Source data —
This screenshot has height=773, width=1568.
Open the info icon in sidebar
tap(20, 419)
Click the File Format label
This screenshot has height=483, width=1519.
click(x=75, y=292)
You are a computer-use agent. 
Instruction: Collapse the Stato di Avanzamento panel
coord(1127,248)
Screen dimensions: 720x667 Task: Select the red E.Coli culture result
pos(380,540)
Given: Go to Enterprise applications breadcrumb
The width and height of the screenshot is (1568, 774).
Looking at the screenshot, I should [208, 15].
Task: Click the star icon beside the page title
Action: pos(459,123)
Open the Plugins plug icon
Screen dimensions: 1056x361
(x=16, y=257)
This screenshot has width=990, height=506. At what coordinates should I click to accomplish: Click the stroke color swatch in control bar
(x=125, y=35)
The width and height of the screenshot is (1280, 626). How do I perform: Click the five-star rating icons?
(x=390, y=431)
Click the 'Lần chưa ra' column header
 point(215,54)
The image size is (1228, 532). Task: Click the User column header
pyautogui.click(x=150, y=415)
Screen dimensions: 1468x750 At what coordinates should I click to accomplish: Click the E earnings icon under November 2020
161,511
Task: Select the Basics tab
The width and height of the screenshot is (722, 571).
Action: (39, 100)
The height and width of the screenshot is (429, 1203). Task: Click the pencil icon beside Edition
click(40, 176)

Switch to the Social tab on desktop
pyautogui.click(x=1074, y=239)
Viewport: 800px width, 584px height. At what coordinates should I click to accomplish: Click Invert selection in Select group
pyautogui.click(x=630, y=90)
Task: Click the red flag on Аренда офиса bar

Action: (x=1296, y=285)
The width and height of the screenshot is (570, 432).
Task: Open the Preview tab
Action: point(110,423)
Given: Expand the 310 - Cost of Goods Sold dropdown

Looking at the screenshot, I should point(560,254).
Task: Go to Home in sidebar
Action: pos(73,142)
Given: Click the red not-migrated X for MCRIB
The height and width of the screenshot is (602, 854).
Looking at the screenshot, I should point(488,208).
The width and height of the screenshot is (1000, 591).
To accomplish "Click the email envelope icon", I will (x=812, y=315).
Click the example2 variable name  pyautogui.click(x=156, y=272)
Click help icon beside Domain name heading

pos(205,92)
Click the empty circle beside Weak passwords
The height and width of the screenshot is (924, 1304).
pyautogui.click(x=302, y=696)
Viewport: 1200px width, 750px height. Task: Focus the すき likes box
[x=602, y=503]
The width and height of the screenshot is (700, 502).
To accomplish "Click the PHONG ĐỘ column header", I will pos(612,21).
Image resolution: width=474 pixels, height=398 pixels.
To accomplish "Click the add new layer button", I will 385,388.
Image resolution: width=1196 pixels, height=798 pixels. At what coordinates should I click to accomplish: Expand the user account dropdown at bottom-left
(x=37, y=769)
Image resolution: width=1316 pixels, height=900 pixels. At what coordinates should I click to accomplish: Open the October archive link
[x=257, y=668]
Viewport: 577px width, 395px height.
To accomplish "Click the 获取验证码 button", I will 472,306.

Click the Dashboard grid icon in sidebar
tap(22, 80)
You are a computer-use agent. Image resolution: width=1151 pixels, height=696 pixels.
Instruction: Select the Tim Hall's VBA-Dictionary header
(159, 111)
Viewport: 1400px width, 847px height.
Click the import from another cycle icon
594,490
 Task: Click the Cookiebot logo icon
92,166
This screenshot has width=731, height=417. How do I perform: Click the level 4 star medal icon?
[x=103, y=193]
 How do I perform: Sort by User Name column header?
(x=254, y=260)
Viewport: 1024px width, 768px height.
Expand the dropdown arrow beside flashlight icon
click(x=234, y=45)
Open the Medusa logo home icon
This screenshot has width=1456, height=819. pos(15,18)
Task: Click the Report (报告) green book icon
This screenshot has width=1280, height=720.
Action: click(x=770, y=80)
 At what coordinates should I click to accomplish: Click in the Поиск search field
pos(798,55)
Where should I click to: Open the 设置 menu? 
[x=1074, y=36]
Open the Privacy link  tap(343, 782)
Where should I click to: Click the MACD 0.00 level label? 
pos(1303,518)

Exercise requirements —
Reproduce the lines from the start of the records through the line containing "pyautogui.click(x=630, y=90)", inclusive, with no changes.

Reply —
This screenshot has height=773, width=1568.
Open the info icon in sidebar
tap(20, 419)
Click the File Format label
This screenshot has height=483, width=1519.
click(x=75, y=292)
You are a computer-use agent. 
Instruction: Collapse the Stato di Avanzamento panel
coord(1127,248)
Screen dimensions: 720x667 Task: Select the red E.Coli culture result
pos(380,540)
Given: Go to Enterprise applications breadcrumb
The width and height of the screenshot is (1568, 774).
Looking at the screenshot, I should [208, 15].
Task: Click the star icon beside the page title
Action: pos(459,123)
Open the Plugins plug icon
Screen dimensions: 1056x361
(x=16, y=257)
This screenshot has width=990, height=506. At what coordinates should I click to accomplish: Click the stroke color swatch in control bar
(x=125, y=35)
The width and height of the screenshot is (1280, 626). How do I perform: Click the five-star rating icons?
(x=390, y=431)
Click the 'Lần chưa ra' column header
 point(215,54)
The image size is (1228, 532). Task: Click the User column header
pyautogui.click(x=150, y=415)
Screen dimensions: 1468x750 At what coordinates should I click to accomplish: Click the E earnings icon under November 2020
161,511
Task: Select the Basics tab
The width and height of the screenshot is (722, 571).
Action: (39, 100)
The height and width of the screenshot is (429, 1203). Task: Click the pencil icon beside Edition
click(40, 176)

Switch to the Social tab on desktop
pyautogui.click(x=1074, y=239)
Viewport: 800px width, 584px height. At what coordinates should I click to accomplish: Click Invert selection in Select group
pyautogui.click(x=630, y=90)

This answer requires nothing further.